Borsa Tokyo entra in correzione con tonfo oltre -3%, poi ne esce. In Asia sell post Wall Street ma bene titoli oil con boom petrolio

5 Ottobre 2021, di Redazione Wall Street Italia

Brutta giornata per le borse asiatiche, con l’indice Nikkei 225 che è scivolato nei minimi intraday fino a oltre -3%, entrando brevemente in fase di correzione, in quanto scambiato a un valore inferiore di oltre il 10% rispetto al massimo testato alla metà di settembre.

L’azionario del Giappone e dell’area Asia-Pacifico ha scontato l’ennesimo tonfo di Wall Street, alimentato dal brusco sell off che si è abbattuto sui titoli tecnologici.

Piatta Hong Kong, mentre la borsa di Shanghai rimane chiusa nella settimana delle celebrazioni della Golden Week.
Borsa di Sidney -0,41%, Seoul -2,07%.

L’indice Nikkei 225 della borsa di Tokyo ha terminato la sessione in calo del 2,19% a 27.822,12 punti.

Ieri il Dow Jones Industrial Average è sceso di 323,54 punti a 34.002,92 punti, lo S&P 500 ha perso l’1,3% a 4.300,46 punti, mentre il Nasdaq Composite è scivolato del 2,1% a 14.255,48. Gli indici sono stati affossati, in particolar modo, dal trend negativo delle Big Tech del calibro di Apple, Nvidia, Amazon e Microsoft, che hanno continuato a scontare, in quanto azioni growth, il rialzo dei tassi dei Treasuries Usa, sebbene limitato all’1,48%, rispetto al massimo dal mese di giugno all’1,56% testato la settimana scorsa.

Molto male anche Facebook, -5%, che ha scontato sia il caso della whistleblower, che ha definito il social networking “traditore della democrazia”, che il peggiore down dal 2008 che ha colpito le piattaforme Facebook, Instagram e Whatsapp.

In generale, negli Stati Uniti, continuano a tenere banco i timori di una crescita dell’inflazione più alta delle attese, e dunque di un rialzo dei tassi sui fed funds da parte della Federal Reserve in anticipo rispetto alle stime.

Sono andati invece bene in Asia i titoli oil, sulla scia del rally dei prezzi del petrolio, seguito alla decisione dell’Opec+ di confermare l’aumento dell’offerta di petrolio a 400.000 barili al giorno per il mese di novembre.

Nelle ore precedenti, si era parlato della possibilità che l’Opec+ aumentasse l’offerta, cosa che non è avvenuta.

Il rally ha portato il WTI a superare la soglia di $77 per la prima volta dal 2014, e il Brent a salire di nuovo oltre quota $80 e anche oltre $81.

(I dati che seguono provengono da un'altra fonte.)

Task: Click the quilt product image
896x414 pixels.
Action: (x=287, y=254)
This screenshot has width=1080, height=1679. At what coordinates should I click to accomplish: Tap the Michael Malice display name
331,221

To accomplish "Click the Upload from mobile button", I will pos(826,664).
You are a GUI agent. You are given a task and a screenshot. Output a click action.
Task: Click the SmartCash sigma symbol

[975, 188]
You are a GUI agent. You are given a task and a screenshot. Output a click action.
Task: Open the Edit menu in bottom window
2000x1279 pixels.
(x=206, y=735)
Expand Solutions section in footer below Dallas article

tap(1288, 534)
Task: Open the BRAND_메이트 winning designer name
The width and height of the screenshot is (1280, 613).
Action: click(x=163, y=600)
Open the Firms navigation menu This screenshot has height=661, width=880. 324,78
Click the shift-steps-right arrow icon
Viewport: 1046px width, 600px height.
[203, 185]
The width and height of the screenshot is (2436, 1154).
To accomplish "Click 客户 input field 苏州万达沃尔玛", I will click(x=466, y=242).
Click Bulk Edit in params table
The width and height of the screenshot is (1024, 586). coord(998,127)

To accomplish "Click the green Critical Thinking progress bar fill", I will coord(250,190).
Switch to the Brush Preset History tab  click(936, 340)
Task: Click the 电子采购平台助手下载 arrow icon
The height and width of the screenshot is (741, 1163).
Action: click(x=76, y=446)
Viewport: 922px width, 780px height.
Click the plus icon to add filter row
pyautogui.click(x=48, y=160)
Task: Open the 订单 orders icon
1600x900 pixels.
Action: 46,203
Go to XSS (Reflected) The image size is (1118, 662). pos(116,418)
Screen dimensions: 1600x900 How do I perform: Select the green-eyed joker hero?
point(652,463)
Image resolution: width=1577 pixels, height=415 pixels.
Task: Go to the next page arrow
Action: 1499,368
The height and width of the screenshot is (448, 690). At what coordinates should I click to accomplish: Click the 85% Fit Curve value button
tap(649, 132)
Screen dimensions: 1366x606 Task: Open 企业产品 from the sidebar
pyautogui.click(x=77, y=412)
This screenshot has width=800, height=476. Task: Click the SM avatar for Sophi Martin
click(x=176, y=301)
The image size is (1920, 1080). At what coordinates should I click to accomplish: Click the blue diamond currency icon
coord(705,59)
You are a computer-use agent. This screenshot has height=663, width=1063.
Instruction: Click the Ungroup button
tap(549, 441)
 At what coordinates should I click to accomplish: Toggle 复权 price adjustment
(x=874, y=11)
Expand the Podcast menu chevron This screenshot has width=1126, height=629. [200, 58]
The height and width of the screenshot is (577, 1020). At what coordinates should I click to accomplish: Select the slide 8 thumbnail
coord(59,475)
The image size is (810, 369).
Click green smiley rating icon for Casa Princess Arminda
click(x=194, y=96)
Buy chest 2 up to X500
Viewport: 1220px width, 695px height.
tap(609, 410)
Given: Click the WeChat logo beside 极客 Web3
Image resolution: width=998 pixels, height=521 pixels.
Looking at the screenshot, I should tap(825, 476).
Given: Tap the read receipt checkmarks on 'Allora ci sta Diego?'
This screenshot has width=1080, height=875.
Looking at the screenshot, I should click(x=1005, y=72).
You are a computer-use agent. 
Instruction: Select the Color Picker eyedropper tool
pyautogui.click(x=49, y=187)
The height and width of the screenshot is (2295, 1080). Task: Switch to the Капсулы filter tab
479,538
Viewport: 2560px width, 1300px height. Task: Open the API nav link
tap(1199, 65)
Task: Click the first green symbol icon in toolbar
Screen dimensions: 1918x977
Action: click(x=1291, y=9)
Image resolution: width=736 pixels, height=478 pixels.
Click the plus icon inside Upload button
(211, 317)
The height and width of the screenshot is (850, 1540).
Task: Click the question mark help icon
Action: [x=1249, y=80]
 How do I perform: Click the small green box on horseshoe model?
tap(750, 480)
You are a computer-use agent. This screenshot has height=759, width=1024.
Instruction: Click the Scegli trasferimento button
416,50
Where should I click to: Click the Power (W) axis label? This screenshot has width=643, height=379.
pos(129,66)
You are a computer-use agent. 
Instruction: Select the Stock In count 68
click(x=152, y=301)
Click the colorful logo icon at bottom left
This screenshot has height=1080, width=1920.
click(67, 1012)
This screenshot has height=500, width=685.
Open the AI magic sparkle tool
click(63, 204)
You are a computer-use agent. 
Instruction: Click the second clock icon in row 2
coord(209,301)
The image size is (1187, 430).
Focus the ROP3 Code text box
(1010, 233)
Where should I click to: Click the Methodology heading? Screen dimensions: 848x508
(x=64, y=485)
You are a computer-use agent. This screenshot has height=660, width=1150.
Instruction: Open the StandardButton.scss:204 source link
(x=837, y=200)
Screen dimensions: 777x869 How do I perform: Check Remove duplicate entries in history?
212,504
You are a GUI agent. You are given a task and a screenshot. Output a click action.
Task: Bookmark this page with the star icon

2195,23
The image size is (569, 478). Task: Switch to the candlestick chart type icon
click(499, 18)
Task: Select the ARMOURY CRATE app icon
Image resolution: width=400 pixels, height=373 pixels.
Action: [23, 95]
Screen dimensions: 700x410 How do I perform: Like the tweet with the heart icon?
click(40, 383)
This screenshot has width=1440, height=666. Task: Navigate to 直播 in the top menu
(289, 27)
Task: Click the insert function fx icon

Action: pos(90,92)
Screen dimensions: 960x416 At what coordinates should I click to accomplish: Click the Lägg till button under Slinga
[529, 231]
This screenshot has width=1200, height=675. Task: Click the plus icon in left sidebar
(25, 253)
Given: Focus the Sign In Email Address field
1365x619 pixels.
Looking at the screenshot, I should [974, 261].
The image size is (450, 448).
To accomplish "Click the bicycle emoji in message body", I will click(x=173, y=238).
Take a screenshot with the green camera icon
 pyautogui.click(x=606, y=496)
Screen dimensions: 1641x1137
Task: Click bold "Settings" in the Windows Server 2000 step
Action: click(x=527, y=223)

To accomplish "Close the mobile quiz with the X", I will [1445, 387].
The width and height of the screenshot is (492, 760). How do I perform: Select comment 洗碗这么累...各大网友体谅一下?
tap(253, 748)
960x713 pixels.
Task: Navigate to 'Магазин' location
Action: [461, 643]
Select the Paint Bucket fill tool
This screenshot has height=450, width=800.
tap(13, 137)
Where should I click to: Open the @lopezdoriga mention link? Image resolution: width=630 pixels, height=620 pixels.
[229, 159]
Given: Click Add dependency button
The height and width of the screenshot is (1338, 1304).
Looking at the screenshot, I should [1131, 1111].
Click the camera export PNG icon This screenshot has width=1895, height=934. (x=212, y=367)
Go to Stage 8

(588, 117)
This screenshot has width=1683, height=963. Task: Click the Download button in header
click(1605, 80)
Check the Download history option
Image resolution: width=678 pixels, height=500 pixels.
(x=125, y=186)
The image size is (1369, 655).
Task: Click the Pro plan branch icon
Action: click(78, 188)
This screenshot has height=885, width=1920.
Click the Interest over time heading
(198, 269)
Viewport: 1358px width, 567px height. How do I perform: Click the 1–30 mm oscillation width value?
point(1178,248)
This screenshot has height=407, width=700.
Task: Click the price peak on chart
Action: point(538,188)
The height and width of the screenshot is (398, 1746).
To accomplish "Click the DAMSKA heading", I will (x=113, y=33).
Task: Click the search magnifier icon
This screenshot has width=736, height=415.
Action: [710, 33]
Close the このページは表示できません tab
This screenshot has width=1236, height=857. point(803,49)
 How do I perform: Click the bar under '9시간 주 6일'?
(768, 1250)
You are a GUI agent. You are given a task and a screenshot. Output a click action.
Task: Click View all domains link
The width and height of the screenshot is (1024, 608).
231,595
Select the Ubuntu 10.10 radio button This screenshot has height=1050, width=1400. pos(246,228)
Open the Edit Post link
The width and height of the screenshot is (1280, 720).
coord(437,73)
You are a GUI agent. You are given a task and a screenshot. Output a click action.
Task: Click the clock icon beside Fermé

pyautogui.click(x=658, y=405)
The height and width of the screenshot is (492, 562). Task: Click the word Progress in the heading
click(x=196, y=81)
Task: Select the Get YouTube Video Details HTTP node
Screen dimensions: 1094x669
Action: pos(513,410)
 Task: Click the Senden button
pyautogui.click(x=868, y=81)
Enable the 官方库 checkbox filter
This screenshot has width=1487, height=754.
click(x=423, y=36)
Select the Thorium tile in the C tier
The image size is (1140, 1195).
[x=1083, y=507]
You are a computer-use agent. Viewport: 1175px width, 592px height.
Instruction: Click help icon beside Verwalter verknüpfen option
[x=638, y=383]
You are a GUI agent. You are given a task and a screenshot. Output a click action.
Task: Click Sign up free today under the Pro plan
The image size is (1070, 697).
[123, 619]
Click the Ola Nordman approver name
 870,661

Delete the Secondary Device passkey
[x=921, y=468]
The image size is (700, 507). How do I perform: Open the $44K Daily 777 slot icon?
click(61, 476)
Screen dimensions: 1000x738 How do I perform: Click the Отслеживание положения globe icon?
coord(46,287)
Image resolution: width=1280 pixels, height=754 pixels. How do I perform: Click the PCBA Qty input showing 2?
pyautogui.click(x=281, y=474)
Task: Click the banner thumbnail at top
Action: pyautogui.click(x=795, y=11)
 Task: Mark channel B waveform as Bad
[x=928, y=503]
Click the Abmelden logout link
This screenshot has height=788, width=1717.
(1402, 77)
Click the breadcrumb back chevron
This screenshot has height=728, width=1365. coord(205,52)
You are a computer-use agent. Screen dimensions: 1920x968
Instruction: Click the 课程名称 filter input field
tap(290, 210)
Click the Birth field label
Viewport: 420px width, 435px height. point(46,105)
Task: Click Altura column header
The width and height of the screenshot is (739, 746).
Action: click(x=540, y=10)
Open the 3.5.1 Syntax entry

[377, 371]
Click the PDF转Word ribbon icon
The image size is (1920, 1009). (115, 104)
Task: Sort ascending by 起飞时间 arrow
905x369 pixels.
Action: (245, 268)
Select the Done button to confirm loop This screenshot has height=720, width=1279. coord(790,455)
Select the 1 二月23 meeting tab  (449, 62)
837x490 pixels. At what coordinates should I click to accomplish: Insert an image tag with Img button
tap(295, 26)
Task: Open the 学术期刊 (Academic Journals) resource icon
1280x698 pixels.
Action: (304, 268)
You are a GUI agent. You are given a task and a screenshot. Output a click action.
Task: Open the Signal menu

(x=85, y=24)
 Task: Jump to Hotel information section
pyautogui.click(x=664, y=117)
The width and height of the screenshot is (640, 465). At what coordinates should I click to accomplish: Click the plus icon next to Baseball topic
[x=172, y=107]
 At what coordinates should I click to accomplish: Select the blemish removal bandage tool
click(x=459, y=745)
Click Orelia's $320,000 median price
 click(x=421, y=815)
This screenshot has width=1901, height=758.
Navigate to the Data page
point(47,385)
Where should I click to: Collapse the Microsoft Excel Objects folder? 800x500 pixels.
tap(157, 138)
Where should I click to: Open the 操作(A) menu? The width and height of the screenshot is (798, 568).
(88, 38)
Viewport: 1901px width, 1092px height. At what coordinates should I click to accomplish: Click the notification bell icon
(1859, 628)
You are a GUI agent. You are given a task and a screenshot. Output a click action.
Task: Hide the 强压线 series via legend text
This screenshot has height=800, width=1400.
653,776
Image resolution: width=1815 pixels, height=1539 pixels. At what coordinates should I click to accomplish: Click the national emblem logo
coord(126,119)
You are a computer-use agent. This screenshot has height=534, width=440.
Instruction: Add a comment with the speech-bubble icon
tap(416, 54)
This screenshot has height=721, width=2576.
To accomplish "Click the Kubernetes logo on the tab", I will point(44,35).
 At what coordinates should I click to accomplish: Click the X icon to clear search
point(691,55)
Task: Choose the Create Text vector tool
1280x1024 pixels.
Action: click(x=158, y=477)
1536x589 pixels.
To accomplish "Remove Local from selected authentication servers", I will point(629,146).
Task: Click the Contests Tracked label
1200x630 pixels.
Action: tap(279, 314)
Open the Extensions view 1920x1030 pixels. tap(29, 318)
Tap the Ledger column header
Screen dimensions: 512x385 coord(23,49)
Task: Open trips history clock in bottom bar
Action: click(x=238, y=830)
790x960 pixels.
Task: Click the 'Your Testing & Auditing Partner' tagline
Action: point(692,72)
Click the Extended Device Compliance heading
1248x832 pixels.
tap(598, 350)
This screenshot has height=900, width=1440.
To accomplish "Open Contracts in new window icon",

Bene alla borsa di Sidney i titoli Beach Energy e Santos; a Tokyo Inpex è balzata di quasi il 5%, mentre alla borsa di Hong Kong PetroChina è salita di oltre il 5%.

I prezzi del petrolio continuano a riportare un trend positivo, con il WTI oltre $77,60 al barile e il Brent che supera quota $81 al barile.

Oggi in Australia la RBA, Reserve Bank of Australia, ha lasciato i tassi principali di riferimento invariati allo 0,10%, confermando allo 0,10% il target dei rendimenti dei titoli di stato a tre anni. L’istituto ha confermato anche il programma di acquisto di titoli di stato, che andrà avanti al ritmo di $4 miliardi la settimana almeno fino alla metà di febbraio del 2022.

Dal fronte macroeconomico del Giappone, comunicato l’indice Pmi dei servizi del Giappone stilato da Jibun Bank-Markit, che si è attestato a settembre a 47,8 punti, a fronte dei 47,9 punti del Pmi Composite. E’ quanto emerge dalla lettura finale dei dati.

I dati rimangono in contrazione, in quanto inferiori ai 50 punti, linea di demarcazione tra fase di contrazione – valori al di sotto – e di espansione – valori al di sopra.

Ci sono tuttavia segnali di ripresa: la contrazione del sottoindice della produzione è rallentata, così come il sottoindice dell’occupazione è salito al ritmo più forte dallo scorso aprile.

L’ottimismo delle aziende giapponesi, inoltre, si è rafforzato al record in tre mesi.